期刊名称:Proceedings of the National Academy of Sciences
印刷版ISSN:0027-8424
电子版ISSN:1091-6490
出版年度:2009
卷号:106
期号:32
页码:13445-13450
DOI:10.1073/pnas.0901944106
语种:English
出版社:The National Academy of Sciences of the United States of America
摘要:TGF-{beta} family members are highly pleiotropic cytokines with diverse regulatory functions. TGF-{beta} is normally found in the latent form associated with latency-associated peptide (LAP). This latent complex can associate with latent TGF{beta}-binding protein (LTBP) to produce a large latent form. Latent TGF-{beta} is also found on the surface of activated FOXP3+ regulatory T cells (Tregs), but it is unclear how it is anchored to the cell membrane. We show that GARP or LRRC32, a leucine-rich repeat molecule of unknown function, is critical for tethering TGF-{beta} to the cell surface. We demonstrate that platelets and activated Tregs co-express latent TGF-{beta} and GARP on their membranes.
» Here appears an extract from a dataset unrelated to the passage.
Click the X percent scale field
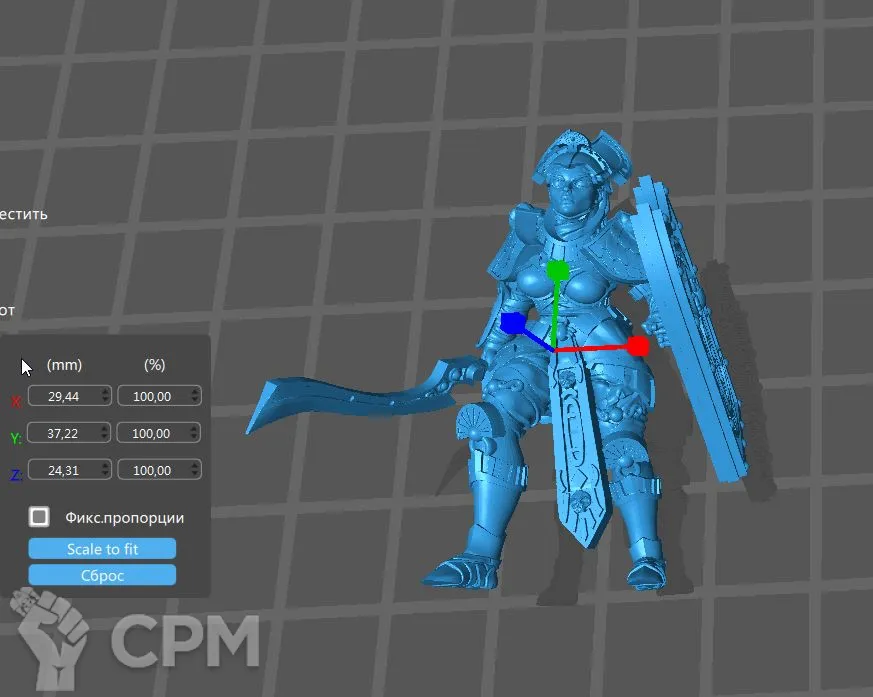[x=153, y=396]
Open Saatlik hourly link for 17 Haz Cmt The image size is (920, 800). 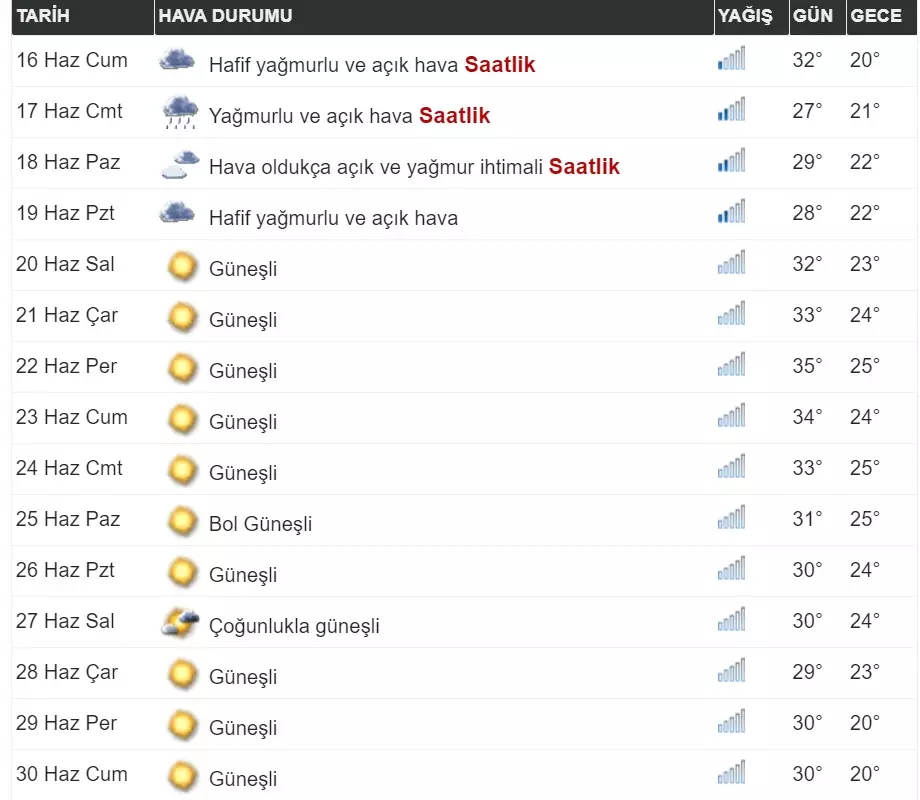coord(454,116)
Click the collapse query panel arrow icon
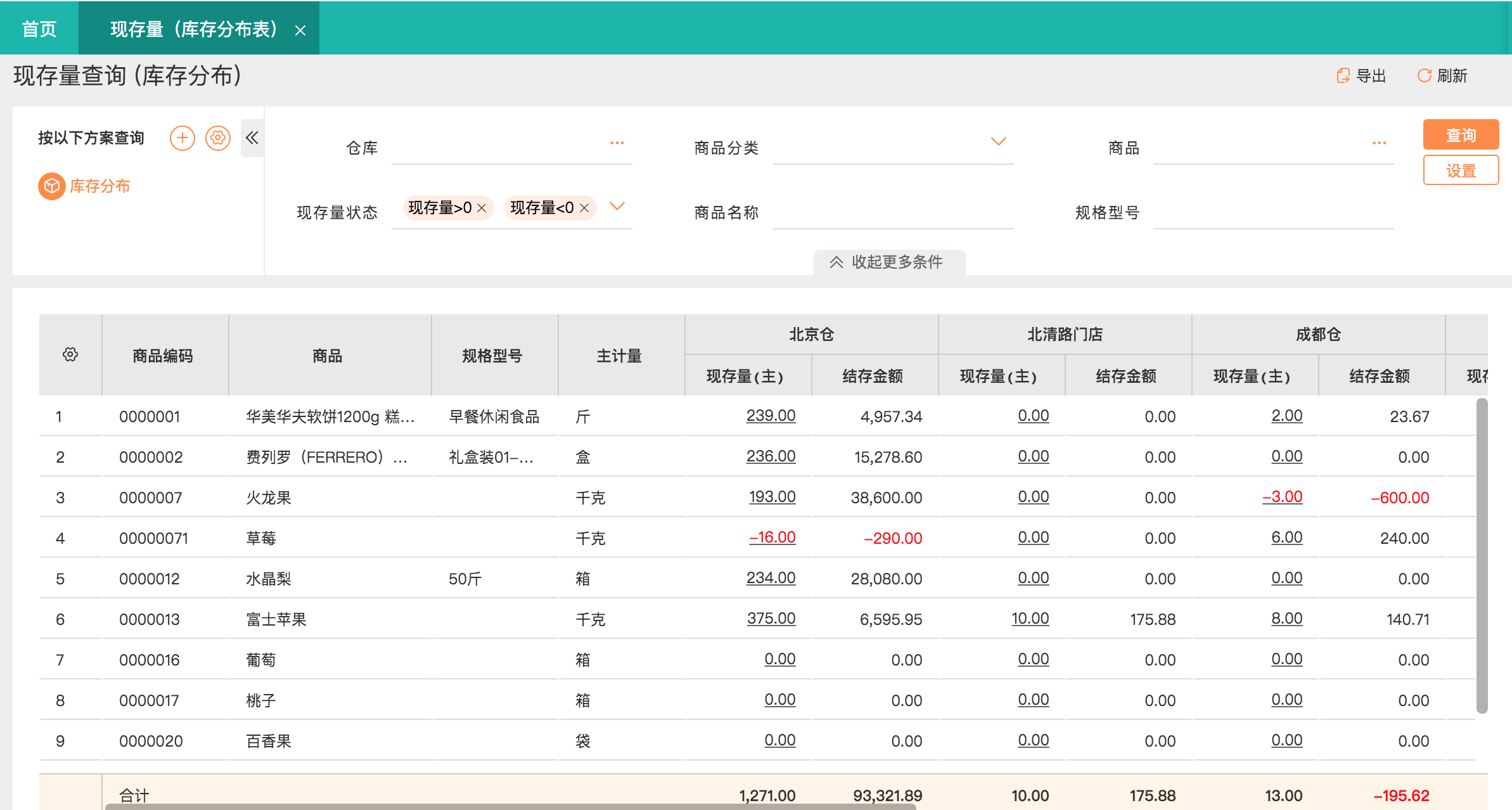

The knockdown of GARP mRNA with siRNA prevented surface latent TGF-{beta} expression on activated Tregs and recombinant latent TGF-{beta}1 is able to bind directly with GARP. Confocal microscopy and immunoprecipitation strongly support their interactions. The role of TGF-{beta} on Tregs appears to have dual functions, both for Treg-mediated suppression and infectious tolerance mechanism.